Básicamente, el libro desarrolla dos premisas. La primera es que la estructura de poder en Guatemala fue articulada por una red de familias mediante los matrimonios de conveniencia y su alta incidencia en la economía y la política. Estas familias han monopolizado hasta hoy el poder mediante redes de influencia. La otra es que un elemento fundamental de esta estructura es su concepción elitista, racista y excluyente.
Ambas premisas derivan en otra de las conclusiones: las acciones del Ejército en el conflicto armado interno respondieron a la defensa de los intereses de este grupo social.
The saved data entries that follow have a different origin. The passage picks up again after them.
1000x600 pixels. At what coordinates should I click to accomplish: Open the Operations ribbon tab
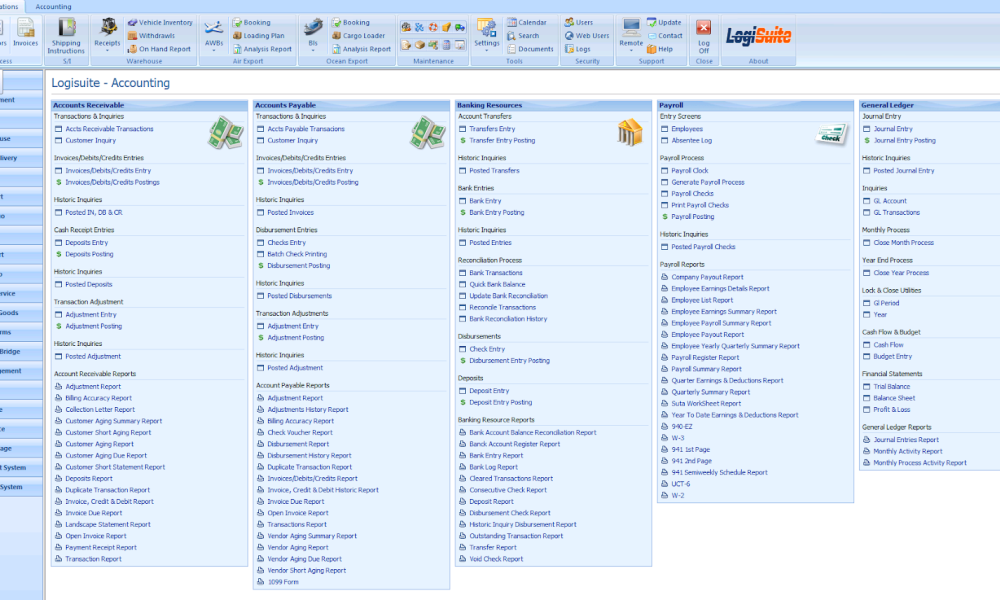[x=10, y=6]
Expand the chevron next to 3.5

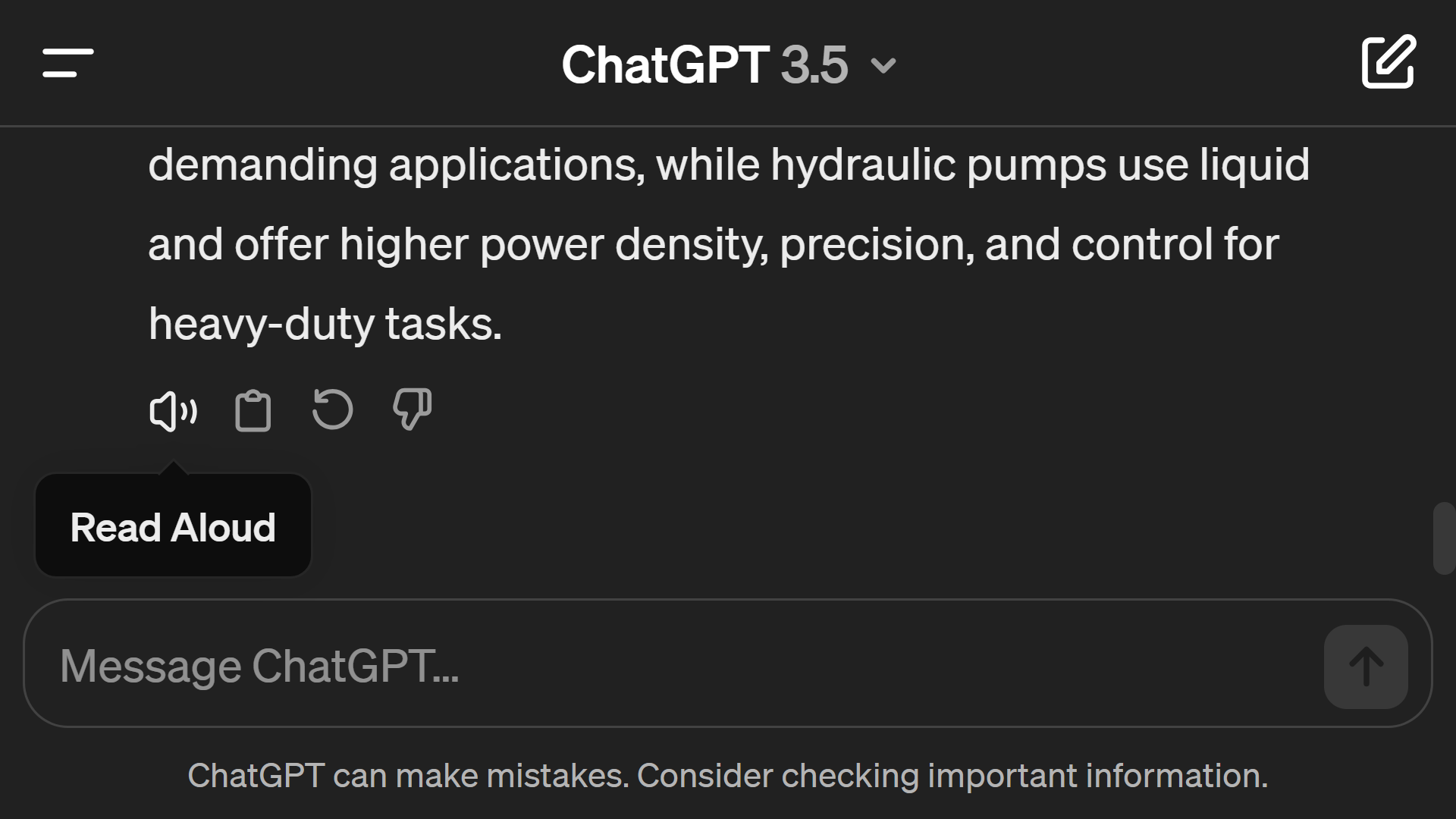(x=883, y=66)
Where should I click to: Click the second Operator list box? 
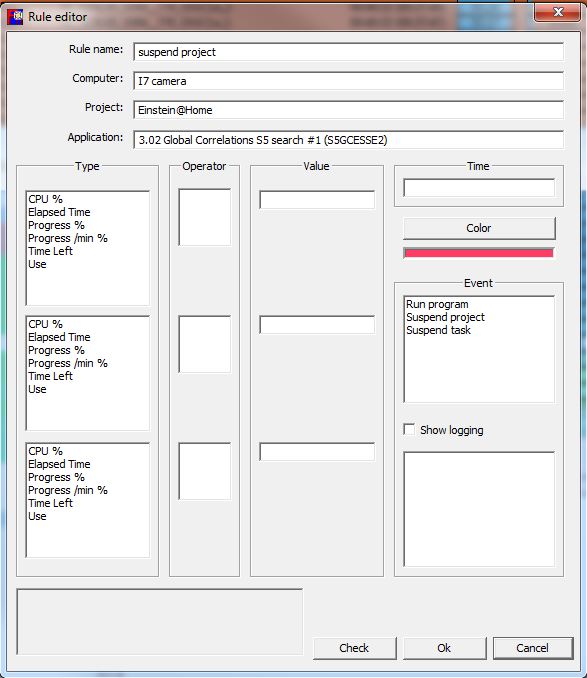click(x=204, y=344)
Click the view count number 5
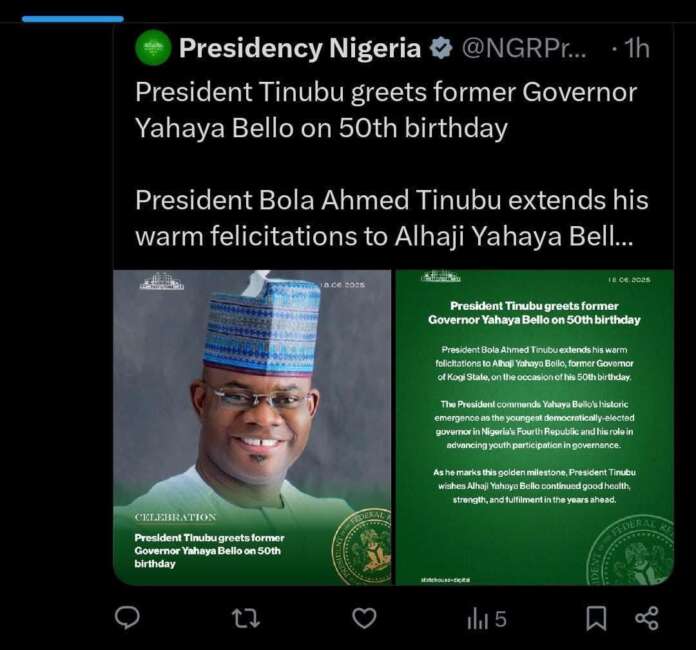This screenshot has height=650, width=696. (500, 619)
Respecto de esta obra, me asaltan comentarios y cuestionamientos. Si nos atenemos a la Constitución Política, Guatemala es una república democrática, por tanto, articulada alrededor de conceptos básicos tales como: la existencia de ciudadanos libres e iguales frente a la Ley y la obligación del Estado de responder a los intereses de la mayoría. A pesar de las implicaciones de este discurso, quienes habitamos este país experimentamos otra realidad: el ciudadano no existe y la responsabilidad de responder al bien común por parte del Estado es tan débil que puede hacer caso omiso, sin consecuencias. Entonces, nuestro drama es existir bajo una apariencia. El régimen democrático que algunos defendemos, se asfixia, pues subyace una estructura de poder real incompatible con sus preceptos fundamentales.
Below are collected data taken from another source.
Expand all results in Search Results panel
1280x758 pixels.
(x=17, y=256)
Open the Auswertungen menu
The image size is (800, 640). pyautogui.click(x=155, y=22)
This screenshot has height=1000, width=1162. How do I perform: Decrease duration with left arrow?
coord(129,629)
El pecado original de estas familias “fundacionales” fue establecer un país bajo la “lógica” de un régimen basado en privilegios. Esta lógica se ha extendido en el decurso de la Historia. Así, otros grupos (sectores con influencia política o militar por ejemplo), han abusado de igual manera. El hecho de que prevalezcan los privilegios por encima de la igualdad ciudadana y el bien común, ha destruido la confiabilidad en la ley y ha debilitado las instituciones, haciendo de cada individuo un descreído del sistema.
En cuanto a la “utilización” del Ejército y los poderes del Estado por las redes familiares oligárquicas (y otros sectores poderosos) para sus fines, ha incidido en la perversión de muchos de sus miembros quienes hoy reclaman tajadas de poder desde las filas de oscuros aparatos clandestinos. Sin duda el alto nivel de impunidad que nos agobia es parte del escenario que esta realidad genera.
Construir al ciudadano en el imaginario guatemalteco implicará la necesaria destrucción de las ideas que sustentan al régimen “real” que hoy vivimos. Especialmente deberán desparecer los rancios conceptos de linaje y racismo, pues una estructura mental y material que impide la movilidad social de la mayoría y la justicia, solo puede generar violencia.